At the last Intel Developer Forum (IDF) during Intel's big product and promotion gala, Intel did a brief demo of Larrabee, but did little in terms of discussing the product or answering questions other than indicating that it would be introduced in mid-2010.
Intel has now indicated that it has scrapped plans to introduce Larrabee, the first versions of the product family, but that it will be continuing development efforts with subsequent products. And, Intel will still make the current silicon available as a graphics software development vehicle (SDV), and will also promote and support Larrabee as a SDV for a future co-processor/accelerator for high-performance computing (HPC) applications. No further details were provided about future development plans or product introductions.
The big question is: what happened? First let's consider what Intel was trying to do. They were trying to create a graphics architecture that was programmable just like a standard x86 processor. This not only required a new hardware architecture, but also a new programming model. Developing a new hardware architecture is difficult enough, but developing a new programming model is exponentially more challenging because it requires support from the rest of the industry. History in the electronics industry indicates that few new technologies meet their initial schedules and adoption of new technologies and methodologies takes two to three times longer than anticipated. In addition, Intel set a very high bar for the product. As one Intel executive indicated in 2008 "If it does not set performance records, it will not be introduced." After the Teraflop performance demonstrated at the SC09 conference just a few weeks ago, it seemed like Intel was on track to meet its commitment for the product, but it appears that the ecosystem was not ready for the solution at the given time. As a result, Intel had to make a choice to continue moving forward because they face very stiff competition in graphics from AMD and NVIDIA. Intel will provide an update on their product plans some time in 2010, possibly in the third quarter at IDF.
Intel has indicated that the setback will not have any financial or personnel impact on its investment in developing graphics technology. With Intel's growing focus on consumer electronics, the company can not consider ending graphics development, because graphics is a critical technology to all the major consumer and computing platforms.

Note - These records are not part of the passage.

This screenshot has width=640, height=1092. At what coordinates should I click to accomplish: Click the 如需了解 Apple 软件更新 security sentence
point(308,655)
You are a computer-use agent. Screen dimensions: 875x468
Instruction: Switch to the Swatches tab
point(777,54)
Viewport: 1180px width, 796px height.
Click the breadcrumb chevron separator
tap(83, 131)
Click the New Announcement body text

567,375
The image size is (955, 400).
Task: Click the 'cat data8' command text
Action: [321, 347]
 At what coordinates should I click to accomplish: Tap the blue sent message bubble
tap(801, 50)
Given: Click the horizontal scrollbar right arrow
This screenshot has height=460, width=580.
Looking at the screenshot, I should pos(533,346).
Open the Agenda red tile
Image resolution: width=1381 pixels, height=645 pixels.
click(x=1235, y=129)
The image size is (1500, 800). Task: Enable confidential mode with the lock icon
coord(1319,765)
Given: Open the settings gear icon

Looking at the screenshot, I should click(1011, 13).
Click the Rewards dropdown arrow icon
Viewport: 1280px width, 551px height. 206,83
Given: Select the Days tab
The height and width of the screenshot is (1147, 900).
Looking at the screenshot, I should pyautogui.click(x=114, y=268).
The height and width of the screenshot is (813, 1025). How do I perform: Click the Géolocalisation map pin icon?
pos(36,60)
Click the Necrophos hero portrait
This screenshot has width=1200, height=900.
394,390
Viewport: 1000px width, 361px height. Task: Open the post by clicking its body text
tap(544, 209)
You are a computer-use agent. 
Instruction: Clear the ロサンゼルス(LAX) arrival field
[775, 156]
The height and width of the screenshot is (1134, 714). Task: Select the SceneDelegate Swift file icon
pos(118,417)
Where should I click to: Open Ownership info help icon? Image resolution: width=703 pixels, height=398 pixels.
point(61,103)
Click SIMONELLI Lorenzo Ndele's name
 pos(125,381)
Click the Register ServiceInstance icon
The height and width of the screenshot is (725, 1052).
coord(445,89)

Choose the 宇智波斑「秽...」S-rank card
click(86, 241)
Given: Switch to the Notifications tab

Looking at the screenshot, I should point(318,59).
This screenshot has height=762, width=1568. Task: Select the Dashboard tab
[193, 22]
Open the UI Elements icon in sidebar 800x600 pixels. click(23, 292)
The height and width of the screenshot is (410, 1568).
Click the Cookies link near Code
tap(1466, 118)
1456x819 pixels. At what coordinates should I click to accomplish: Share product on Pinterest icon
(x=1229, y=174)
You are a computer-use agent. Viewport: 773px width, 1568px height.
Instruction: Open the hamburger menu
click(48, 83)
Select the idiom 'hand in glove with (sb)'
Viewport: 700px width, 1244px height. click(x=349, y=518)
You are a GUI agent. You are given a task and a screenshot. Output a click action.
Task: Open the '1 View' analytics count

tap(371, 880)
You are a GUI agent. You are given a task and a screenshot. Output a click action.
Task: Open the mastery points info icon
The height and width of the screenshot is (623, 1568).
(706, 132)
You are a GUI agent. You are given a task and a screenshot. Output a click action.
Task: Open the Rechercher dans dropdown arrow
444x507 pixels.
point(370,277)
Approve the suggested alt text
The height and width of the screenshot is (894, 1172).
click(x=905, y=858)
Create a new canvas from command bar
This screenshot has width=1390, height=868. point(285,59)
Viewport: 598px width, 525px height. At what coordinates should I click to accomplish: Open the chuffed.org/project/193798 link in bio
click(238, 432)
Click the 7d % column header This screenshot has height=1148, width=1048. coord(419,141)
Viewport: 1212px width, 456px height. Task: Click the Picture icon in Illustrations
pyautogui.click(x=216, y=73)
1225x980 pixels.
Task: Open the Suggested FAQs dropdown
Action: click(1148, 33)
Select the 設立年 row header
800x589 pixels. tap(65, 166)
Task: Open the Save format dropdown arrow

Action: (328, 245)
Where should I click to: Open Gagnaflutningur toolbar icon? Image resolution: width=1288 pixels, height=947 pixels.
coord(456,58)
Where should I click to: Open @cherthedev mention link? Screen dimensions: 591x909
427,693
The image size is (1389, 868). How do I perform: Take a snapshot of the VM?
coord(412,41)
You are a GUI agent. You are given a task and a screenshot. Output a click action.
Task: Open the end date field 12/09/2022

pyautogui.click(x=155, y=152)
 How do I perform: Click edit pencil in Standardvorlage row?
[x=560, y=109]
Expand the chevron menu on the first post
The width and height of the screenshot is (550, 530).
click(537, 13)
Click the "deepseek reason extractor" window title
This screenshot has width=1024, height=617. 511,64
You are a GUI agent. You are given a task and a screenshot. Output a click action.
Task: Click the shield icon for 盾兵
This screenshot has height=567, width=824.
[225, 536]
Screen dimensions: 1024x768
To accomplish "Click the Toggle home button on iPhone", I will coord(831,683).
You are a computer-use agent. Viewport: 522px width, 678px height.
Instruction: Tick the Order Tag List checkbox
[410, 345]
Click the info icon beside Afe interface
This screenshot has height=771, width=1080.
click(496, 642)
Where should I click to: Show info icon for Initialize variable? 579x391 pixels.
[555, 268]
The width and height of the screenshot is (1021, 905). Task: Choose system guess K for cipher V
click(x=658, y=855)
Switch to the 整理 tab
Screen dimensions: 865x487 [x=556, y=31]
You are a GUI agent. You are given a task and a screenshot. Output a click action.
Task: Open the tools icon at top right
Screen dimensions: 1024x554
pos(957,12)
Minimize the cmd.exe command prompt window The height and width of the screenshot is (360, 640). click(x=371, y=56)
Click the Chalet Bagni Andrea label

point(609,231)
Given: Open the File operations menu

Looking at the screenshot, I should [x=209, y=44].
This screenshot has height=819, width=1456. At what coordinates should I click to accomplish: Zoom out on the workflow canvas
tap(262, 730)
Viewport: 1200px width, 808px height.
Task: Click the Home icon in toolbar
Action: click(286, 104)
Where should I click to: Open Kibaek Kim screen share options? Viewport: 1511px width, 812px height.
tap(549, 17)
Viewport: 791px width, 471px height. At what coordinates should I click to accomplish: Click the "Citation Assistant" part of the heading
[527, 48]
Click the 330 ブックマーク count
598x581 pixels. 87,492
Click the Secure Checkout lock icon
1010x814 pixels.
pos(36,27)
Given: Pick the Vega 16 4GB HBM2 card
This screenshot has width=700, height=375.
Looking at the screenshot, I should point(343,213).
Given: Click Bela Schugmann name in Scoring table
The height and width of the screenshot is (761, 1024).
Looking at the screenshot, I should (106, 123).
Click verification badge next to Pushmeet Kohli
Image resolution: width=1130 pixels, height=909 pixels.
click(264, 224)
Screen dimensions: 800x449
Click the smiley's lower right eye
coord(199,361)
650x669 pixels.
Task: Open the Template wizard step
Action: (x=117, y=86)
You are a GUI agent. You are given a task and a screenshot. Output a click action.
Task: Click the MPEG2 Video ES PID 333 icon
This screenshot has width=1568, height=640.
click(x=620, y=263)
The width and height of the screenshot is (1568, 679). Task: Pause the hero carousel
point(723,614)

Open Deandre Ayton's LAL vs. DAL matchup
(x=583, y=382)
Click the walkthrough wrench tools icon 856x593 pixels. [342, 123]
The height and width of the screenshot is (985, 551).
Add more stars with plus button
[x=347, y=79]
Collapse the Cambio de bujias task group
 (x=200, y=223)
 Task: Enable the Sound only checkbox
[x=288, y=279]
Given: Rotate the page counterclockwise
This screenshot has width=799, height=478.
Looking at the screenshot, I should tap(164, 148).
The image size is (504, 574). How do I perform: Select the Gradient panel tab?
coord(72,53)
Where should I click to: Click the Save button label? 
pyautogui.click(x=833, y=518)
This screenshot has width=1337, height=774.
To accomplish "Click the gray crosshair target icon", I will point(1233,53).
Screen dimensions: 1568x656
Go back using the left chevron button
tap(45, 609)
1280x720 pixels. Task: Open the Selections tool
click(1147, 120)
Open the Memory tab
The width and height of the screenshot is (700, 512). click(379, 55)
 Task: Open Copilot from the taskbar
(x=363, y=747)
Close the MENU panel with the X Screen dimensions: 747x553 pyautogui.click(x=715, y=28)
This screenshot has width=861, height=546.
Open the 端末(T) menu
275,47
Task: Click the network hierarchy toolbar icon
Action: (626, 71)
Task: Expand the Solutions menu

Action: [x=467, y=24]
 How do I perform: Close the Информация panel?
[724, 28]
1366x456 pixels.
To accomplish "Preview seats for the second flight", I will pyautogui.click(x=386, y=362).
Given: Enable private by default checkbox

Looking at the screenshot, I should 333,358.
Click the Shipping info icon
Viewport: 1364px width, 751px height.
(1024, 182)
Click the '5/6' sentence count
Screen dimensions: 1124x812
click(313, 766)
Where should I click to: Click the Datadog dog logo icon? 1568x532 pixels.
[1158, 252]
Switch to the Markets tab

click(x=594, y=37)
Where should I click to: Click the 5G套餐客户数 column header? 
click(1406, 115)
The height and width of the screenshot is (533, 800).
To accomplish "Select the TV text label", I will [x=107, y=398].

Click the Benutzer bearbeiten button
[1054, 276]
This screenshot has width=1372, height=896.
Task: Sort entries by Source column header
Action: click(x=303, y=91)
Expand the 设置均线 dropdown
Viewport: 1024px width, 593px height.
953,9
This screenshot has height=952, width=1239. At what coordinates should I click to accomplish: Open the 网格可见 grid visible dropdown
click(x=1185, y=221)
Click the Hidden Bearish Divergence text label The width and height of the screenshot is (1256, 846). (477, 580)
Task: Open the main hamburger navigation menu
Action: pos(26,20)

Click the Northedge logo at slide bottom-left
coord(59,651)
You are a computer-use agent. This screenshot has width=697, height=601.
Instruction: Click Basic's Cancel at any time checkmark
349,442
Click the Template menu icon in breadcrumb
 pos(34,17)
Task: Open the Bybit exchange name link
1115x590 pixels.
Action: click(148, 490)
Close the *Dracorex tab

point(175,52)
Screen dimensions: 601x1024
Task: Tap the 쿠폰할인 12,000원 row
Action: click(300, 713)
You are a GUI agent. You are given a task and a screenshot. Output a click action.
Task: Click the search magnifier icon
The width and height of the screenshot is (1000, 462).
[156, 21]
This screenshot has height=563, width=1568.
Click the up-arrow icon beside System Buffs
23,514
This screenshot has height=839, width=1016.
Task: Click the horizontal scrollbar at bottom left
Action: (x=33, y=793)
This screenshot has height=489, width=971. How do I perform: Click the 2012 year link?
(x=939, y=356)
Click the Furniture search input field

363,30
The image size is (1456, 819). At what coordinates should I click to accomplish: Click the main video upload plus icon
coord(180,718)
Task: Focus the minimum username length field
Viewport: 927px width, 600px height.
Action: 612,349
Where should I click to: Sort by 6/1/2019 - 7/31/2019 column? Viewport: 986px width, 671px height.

Intel currently has three graphics solutions and development efforts: The "gen" architecture for graphics integrated into core-logic chipsets and the up coming Westmere processor generation, PowerVR (licensed from Imagination) which is integrated with x86 cores for handsets and consumer electronics, and Larrabee for discrete graphics processing units (GPUs). The postponement, delay, or cancelling of Larrabee is only part of the Intel graphics strategy. However, Larrabee represents a significant investment in expanding the parallel processing capabilities of the x86 architecture, which Intel Labs is also looking to advance through the development of its own 48 x86-core test chip code-named Rock Creek. If nothing else, it would appear that Intel is also highly committed to parallel processing solutions for the future.
Despite the efforts, however, this is still a major blow to Intel as the company looked to distance itself from both NVIDIA and AMD with whom it shares partner-competitor (or love-hate) relationships. The plan was to enter the discrete GPU market on the high-end and migrate the technology down to the integrated graphics solutions. Now, Intel will have to rely on the older graphics architecture for integrated solutions while it regroups and re-enforces the Larrabee development efforts. This does put Intel at a disadvantage in term of graphics technology, but with at least a twelve-month lead on rival AMD on introducing processors with integrated graphics, the upcoming Westmere processor generation should still provide Intel with a price-, power-, and performance-competitive offering for the value and mainstream PC segments. The strategy shift will, however, provide AMD and NVIDIA more breathing room in the higher margin discrete GPU space.
The change may also give Intel an opportunity to enhance its expertise in parallel computing and possibly reconsider its decision to not support OpenCL or Direct Compute for using the graphics cores for processing computation instructions, also called GPGPU, which is supported in the new operating systems from Apple (Snow Leopard) and Microsoft (Windows 7).
Research firm In-Stat
does not believe Intel will give up on developing graphics technology because this function is too critical as the world moves to heterogeneous computing solutions, something that In-Stat indicated in 2005 that AMD and Intel would both have to do by the end of the decade. Nor the company believes that this will open the door to an NVIDIA acquisition by Intel. AMD, Intel, and NVIDIA are all companies with significant expertise that are advancing the direction of computing in different areas, and in some cases, different directions. In addition, they face a growing threat of competition as the market changes and other technologies advance. With the rate of innovation increasing, this battle is far from over.